[PASSAGE FOR REVIEW]:
The second major feature of Reality TV is its use of voter participation. Voters, through participating in the selection of contestants and winners, receive a television experience that is "mass customized" for them; they transition from a more passive position as viewers to a more active role through which viewers can effect the outcome of narratives (Andrejevic 11). These features of Reality TV—"real" people chosen from the viewing audience and the use of voter participation—mark a shift in the relationship and identity construction for both viewers and the on-screen idols they watch.

Before Reality TV existed, Laura Mulvey identified the relationship between viewer and on-screen idol as related to scopophilia: spectators experience pleasure in looking, in subjecting people to a controlling gaze (16). However, that was in 1975, and while Mulvey's ideas about the Male Gaze are (sadly) still applicable to film and television today, the Reality TV format has fundamentally changed how spectators gaze. To understand how Reality TV has led to a new kind of gaze, it is important to understand how Mulvey's "male gaze" works directionally: the spectator does not gaze directly at the objectified female body on screen; he must first re-direct his scopophilic pleasure through a male protagonist because the woman on screen can never fall in love with the non-diegetic spectator (Mulvey 21). The spectator's gaze moves in one direction only: from his position outside the film, through the male protagonist, toward the object of desire.

[STORED DATA]:
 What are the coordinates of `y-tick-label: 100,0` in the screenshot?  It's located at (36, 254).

* * *

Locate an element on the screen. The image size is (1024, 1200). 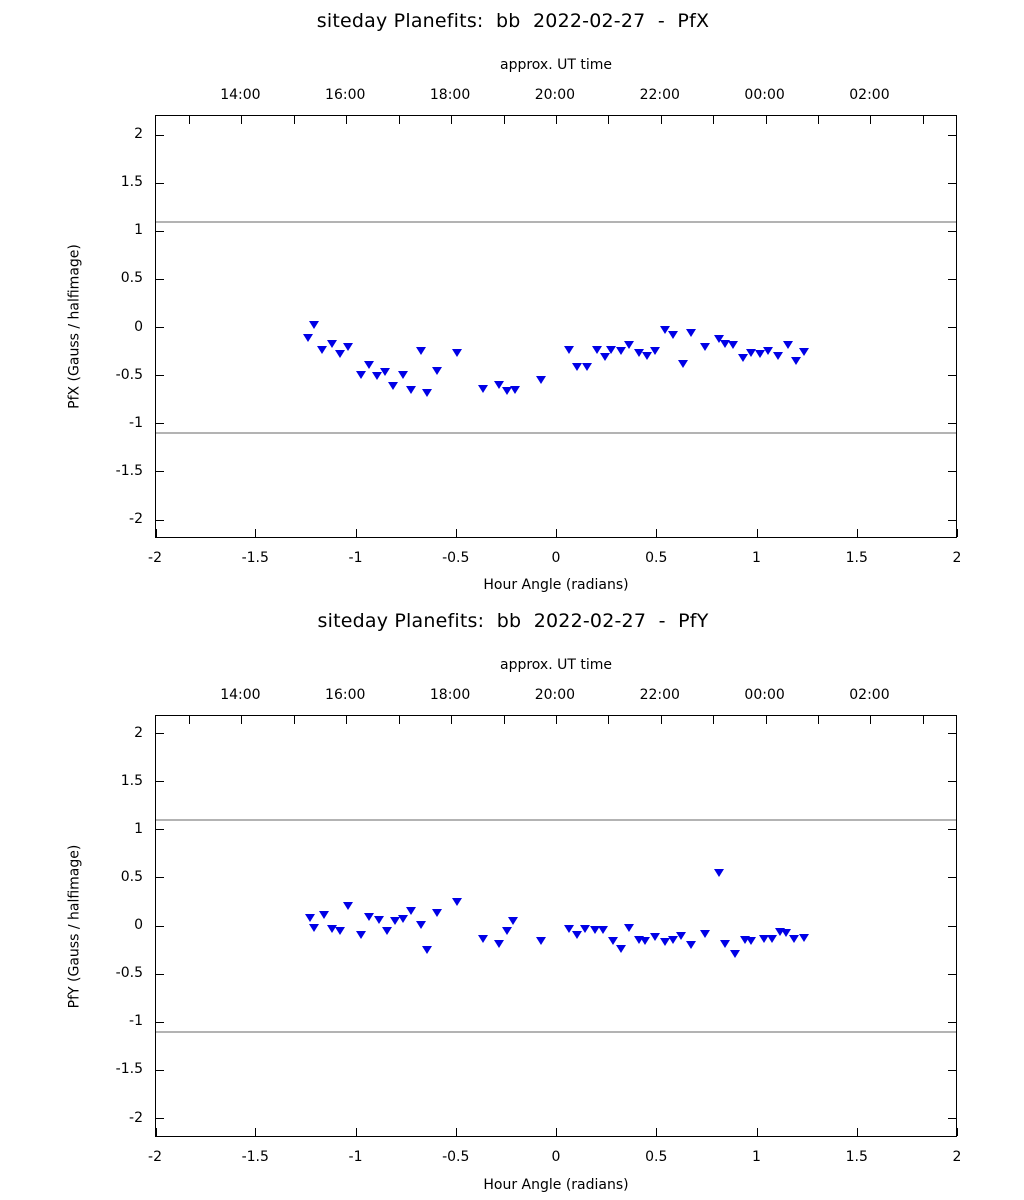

[EXERCISE BRIEF]: Carry on the passage about Reality TV and the spectator's gaze, picking up right after its final sentence. The listing above comes from a separate source.

[RESPONSE TO THE EXERCISE]:
With the advent of Reality TV, the spectator's gaze is less controlling and more interactive. No mediation through a character is necessary; the spectator interacts directly with the objects on screen to change what occurs as well as who leaves the narrative. In this new viewing practice, "interactive gazing," the audience and contestants gaze at and interact directly with one another. Spectators interact with contestants through voter participation, and contestants interact with spectators by taking advantage of the narrative and filming techniques of Reality TV to influence how viewers will vote. Where Mulvey's gaze was motivated by scopic and erotic desire, this "interactive gazing" in Reality TV transforms desire into the audience's search for what Jérôme Bourdon calls "the authentic intimate" within the narrative.

In Reality TV the relationship between spectator and contestant revolves around the spectator's search for "moments of authenticity" when contestants are "'really' themselves in an unreal environment" (Bourdon 70). Both producers and the audience know that exposure of the authentic intimate will lead to a show's success; the real draw of the Reality TV game is therefore not so much the structured game of the show, but the emotional game that contestants inevitably play because of their constant interaction under stressful circumstances. While we want to know who will win the show, we watch the show week-to-week because we want to see how contestants negotiate their relationships with one another; watching their interactions allows the audience to "share an intimate acquaintance with the performers" (Bourdon 68). Within this emotional game spectator and producers turn to two key situations for the authentic intimate: lovemaking and conflict, moments during which it is assumed that a person exposes "the naked self" (70). This search for the authentic intimate via interactions between spectators and Reality TV contestants provides an interesting space in which to think about how identity construction works. The desire of the Reality TV audience is not merely scopic, it is also a desire for validation of social norms that we assume are true to human nature. When we search for "the naked self" in Reality TV performances, we are really looking for "real" people to act according to—or in opposition to—our moral codes.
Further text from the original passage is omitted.